(Saved data entries)
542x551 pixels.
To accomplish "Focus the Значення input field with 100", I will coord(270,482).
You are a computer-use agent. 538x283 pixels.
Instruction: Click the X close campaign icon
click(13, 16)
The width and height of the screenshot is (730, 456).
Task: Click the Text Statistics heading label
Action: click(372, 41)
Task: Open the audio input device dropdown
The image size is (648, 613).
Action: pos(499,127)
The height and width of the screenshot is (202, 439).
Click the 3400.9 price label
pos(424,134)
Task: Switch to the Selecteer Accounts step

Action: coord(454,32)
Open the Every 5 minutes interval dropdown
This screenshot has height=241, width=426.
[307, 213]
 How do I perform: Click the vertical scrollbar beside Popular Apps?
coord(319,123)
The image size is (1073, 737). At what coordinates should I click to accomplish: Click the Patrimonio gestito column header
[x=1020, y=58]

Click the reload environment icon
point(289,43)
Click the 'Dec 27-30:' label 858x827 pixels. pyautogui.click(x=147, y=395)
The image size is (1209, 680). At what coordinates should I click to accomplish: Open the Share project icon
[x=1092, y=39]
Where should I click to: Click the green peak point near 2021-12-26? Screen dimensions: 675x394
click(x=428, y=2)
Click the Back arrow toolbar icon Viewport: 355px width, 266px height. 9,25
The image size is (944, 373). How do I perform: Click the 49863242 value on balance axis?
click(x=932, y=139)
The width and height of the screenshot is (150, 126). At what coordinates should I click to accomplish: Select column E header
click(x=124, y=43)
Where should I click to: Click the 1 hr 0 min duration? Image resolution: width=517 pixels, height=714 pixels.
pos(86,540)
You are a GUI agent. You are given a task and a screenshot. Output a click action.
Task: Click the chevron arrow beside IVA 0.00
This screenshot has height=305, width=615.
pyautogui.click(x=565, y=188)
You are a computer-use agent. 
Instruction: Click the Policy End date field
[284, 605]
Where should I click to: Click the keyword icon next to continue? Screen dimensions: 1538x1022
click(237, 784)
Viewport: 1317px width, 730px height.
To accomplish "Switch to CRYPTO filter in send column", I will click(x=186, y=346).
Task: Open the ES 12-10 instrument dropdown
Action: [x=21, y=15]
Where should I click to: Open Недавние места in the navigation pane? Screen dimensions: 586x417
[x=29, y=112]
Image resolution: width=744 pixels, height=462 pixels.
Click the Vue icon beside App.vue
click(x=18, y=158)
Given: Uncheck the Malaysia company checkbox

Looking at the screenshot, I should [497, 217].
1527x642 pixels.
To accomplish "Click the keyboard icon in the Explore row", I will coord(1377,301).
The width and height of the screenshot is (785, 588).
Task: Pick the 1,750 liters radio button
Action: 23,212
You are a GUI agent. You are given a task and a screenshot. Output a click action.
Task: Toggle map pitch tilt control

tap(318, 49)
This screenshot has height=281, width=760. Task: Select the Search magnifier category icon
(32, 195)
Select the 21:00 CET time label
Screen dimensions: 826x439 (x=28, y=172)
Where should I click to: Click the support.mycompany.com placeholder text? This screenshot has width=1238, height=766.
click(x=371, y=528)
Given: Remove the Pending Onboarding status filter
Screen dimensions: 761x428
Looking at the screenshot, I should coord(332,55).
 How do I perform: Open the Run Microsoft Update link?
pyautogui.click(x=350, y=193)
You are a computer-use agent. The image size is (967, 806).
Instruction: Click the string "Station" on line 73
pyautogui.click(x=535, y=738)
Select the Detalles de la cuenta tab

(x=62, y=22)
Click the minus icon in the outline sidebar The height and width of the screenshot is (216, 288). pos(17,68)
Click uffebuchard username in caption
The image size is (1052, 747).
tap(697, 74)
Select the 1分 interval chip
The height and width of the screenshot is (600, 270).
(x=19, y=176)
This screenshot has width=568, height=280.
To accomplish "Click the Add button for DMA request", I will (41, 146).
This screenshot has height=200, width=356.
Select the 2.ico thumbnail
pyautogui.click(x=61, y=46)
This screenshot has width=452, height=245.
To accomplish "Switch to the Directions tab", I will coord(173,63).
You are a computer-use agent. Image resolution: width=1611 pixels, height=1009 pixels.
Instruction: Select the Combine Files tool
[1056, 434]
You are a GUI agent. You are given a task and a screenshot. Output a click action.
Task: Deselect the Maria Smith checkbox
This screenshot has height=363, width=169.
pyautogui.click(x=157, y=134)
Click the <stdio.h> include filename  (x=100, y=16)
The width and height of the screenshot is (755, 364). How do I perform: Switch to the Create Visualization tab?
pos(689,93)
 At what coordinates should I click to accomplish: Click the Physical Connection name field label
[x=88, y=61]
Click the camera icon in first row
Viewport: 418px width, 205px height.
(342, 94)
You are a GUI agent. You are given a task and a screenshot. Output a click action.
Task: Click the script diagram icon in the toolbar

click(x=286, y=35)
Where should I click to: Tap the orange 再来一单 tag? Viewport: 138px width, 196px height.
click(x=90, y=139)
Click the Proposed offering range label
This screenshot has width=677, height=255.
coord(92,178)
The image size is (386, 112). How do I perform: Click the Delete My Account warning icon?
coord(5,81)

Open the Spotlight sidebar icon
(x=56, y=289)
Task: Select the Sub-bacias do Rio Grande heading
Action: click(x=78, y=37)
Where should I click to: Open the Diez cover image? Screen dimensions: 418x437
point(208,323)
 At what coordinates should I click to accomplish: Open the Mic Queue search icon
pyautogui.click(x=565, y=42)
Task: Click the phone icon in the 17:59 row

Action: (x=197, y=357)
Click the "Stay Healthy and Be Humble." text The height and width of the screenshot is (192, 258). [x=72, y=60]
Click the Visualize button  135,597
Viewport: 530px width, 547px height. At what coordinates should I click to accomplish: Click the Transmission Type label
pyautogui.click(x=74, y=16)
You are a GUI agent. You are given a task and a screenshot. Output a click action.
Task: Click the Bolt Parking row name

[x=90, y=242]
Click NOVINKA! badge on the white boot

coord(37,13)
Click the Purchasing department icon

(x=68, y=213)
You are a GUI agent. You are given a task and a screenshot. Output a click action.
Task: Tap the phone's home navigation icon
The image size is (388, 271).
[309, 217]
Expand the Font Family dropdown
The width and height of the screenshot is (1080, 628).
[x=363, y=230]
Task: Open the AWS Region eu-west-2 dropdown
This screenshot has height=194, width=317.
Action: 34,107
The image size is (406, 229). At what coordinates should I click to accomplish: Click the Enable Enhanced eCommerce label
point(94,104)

◆ **ASSIGNED TASK**:
Your task is to repeat every entry above exactly.

◆ **EXERCISE RESPONSE**:
542x551 pixels.
To accomplish "Focus the Значення input field with 100", I will coord(270,482).
You are a computer-use agent. 538x283 pixels.
Instruction: Click the X close campaign icon
click(13, 16)
The width and height of the screenshot is (730, 456).
Task: Click the Text Statistics heading label
Action: click(372, 41)
Task: Open the audio input device dropdown
The image size is (648, 613).
Action: pos(499,127)
The height and width of the screenshot is (202, 439).
Click the 3400.9 price label
pos(424,134)
Task: Switch to the Selecteer Accounts step

Action: coord(454,32)
Open the Every 5 minutes interval dropdown
This screenshot has height=241, width=426.
[307, 213]
 How do I perform: Click the vertical scrollbar beside Popular Apps?
coord(319,123)
The image size is (1073, 737). At what coordinates should I click to accomplish: Click the Patrimonio gestito column header
[x=1020, y=58]

Click the reload environment icon
point(289,43)
Click the 'Dec 27-30:' label 858x827 pixels. pyautogui.click(x=147, y=395)
The image size is (1209, 680). At what coordinates should I click to accomplish: Open the Share project icon
[x=1092, y=39]
Where should I click to: Click the green peak point near 2021-12-26? Screen dimensions: 675x394
click(x=428, y=2)
Click the Back arrow toolbar icon Viewport: 355px width, 266px height. 9,25
The image size is (944, 373). How do I perform: Click the 49863242 value on balance axis?
click(x=932, y=139)
The width and height of the screenshot is (150, 126). At what coordinates should I click to accomplish: Select column E header
click(x=124, y=43)
Where should I click to: Click the 1 hr 0 min duration? Image resolution: width=517 pixels, height=714 pixels.
pos(86,540)
You are a GUI agent. You are given a task and a screenshot. Output a click action.
Task: Click the chevron arrow beside IVA 0.00
This screenshot has height=305, width=615.
pyautogui.click(x=565, y=188)
You are a computer-use agent. 
Instruction: Click the Policy End date field
[284, 605]
Where should I click to: Click the keyword icon next to continue? Screen dimensions: 1538x1022
click(237, 784)
Viewport: 1317px width, 730px height.
To accomplish "Switch to CRYPTO filter in send column", I will click(x=186, y=346).
Task: Open the ES 12-10 instrument dropdown
Action: [x=21, y=15]
Where should I click to: Open Недавние места in the navigation pane? Screen dimensions: 586x417
[x=29, y=112]
Image resolution: width=744 pixels, height=462 pixels.
Click the Vue icon beside App.vue
click(x=18, y=158)
Given: Uncheck the Malaysia company checkbox

Looking at the screenshot, I should [497, 217].
1527x642 pixels.
To accomplish "Click the keyboard icon in the Explore row", I will coord(1377,301).
The width and height of the screenshot is (785, 588).
Task: Pick the 1,750 liters radio button
Action: 23,212
You are a GUI agent. You are given a task and a screenshot. Output a click action.
Task: Toggle map pitch tilt control

tap(318, 49)
This screenshot has height=281, width=760. Task: Select the Search magnifier category icon
(32, 195)
Select the 21:00 CET time label
Screen dimensions: 826x439 (x=28, y=172)
Where should I click to: Click the support.mycompany.com placeholder text? This screenshot has width=1238, height=766.
click(x=371, y=528)
Given: Remove the Pending Onboarding status filter
Screen dimensions: 761x428
Looking at the screenshot, I should coord(332,55).
 How do I perform: Open the Run Microsoft Update link?
pyautogui.click(x=350, y=193)
You are a computer-use agent. The image size is (967, 806).
Instruction: Click the string "Station" on line 73
pyautogui.click(x=535, y=738)
Select the Detalles de la cuenta tab

(x=62, y=22)
Click the minus icon in the outline sidebar The height and width of the screenshot is (216, 288). pos(17,68)
Click uffebuchard username in caption
The image size is (1052, 747).
tap(697, 74)
Select the 1分 interval chip
The height and width of the screenshot is (600, 270).
(x=19, y=176)
This screenshot has width=568, height=280.
To accomplish "Click the Add button for DMA request", I will (41, 146).
This screenshot has height=200, width=356.
Select the 2.ico thumbnail
pyautogui.click(x=61, y=46)
This screenshot has width=452, height=245.
To accomplish "Switch to the Directions tab", I will coord(173,63).
You are a computer-use agent. Image resolution: width=1611 pixels, height=1009 pixels.
Instruction: Select the Combine Files tool
[1056, 434]
You are a GUI agent. You are given a task and a screenshot. Output a click action.
Task: Deselect the Maria Smith checkbox
This screenshot has height=363, width=169.
pyautogui.click(x=157, y=134)
Click the <stdio.h> include filename  (x=100, y=16)
The width and height of the screenshot is (755, 364). How do I perform: Switch to the Create Visualization tab?
pos(689,93)
 At what coordinates should I click to accomplish: Click the Physical Connection name field label
[x=88, y=61]
Click the camera icon in first row
Viewport: 418px width, 205px height.
(342, 94)
You are a GUI agent. You are given a task and a screenshot. Output a click action.
Task: Click the script diagram icon in the toolbar

click(x=286, y=35)
Where should I click to: Tap the orange 再来一单 tag? Viewport: 138px width, 196px height.
click(x=90, y=139)
Click the Proposed offering range label
This screenshot has width=677, height=255.
coord(92,178)
The image size is (386, 112). How do I perform: Click the Delete My Account warning icon?
coord(5,81)

Open the Spotlight sidebar icon
(x=56, y=289)
Task: Select the Sub-bacias do Rio Grande heading
Action: click(x=78, y=37)
Where should I click to: Open the Diez cover image? Screen dimensions: 418x437
point(208,323)
 At what coordinates should I click to accomplish: Open the Mic Queue search icon
pyautogui.click(x=565, y=42)
Task: Click the phone icon in the 17:59 row

Action: (x=197, y=357)
Click the "Stay Healthy and Be Humble." text The height and width of the screenshot is (192, 258). [x=72, y=60]
Click the Visualize button  135,597
Viewport: 530px width, 547px height. At what coordinates should I click to accomplish: Click the Transmission Type label
pyautogui.click(x=74, y=16)
You are a GUI agent. You are given a task and a screenshot. Output a click action.
Task: Click the Bolt Parking row name

[x=90, y=242]
Click NOVINKA! badge on the white boot

coord(37,13)
Click the Purchasing department icon

(x=68, y=213)
You are a GUI agent. You are given a task and a screenshot. Output a click action.
Task: Tap the phone's home navigation icon
The image size is (388, 271).
[309, 217]
Expand the Font Family dropdown
The width and height of the screenshot is (1080, 628).
[x=363, y=230]
Task: Open the AWS Region eu-west-2 dropdown
This screenshot has height=194, width=317.
Action: 34,107
The image size is (406, 229). At what coordinates should I click to accomplish: Click the Enable Enhanced eCommerce label
point(94,104)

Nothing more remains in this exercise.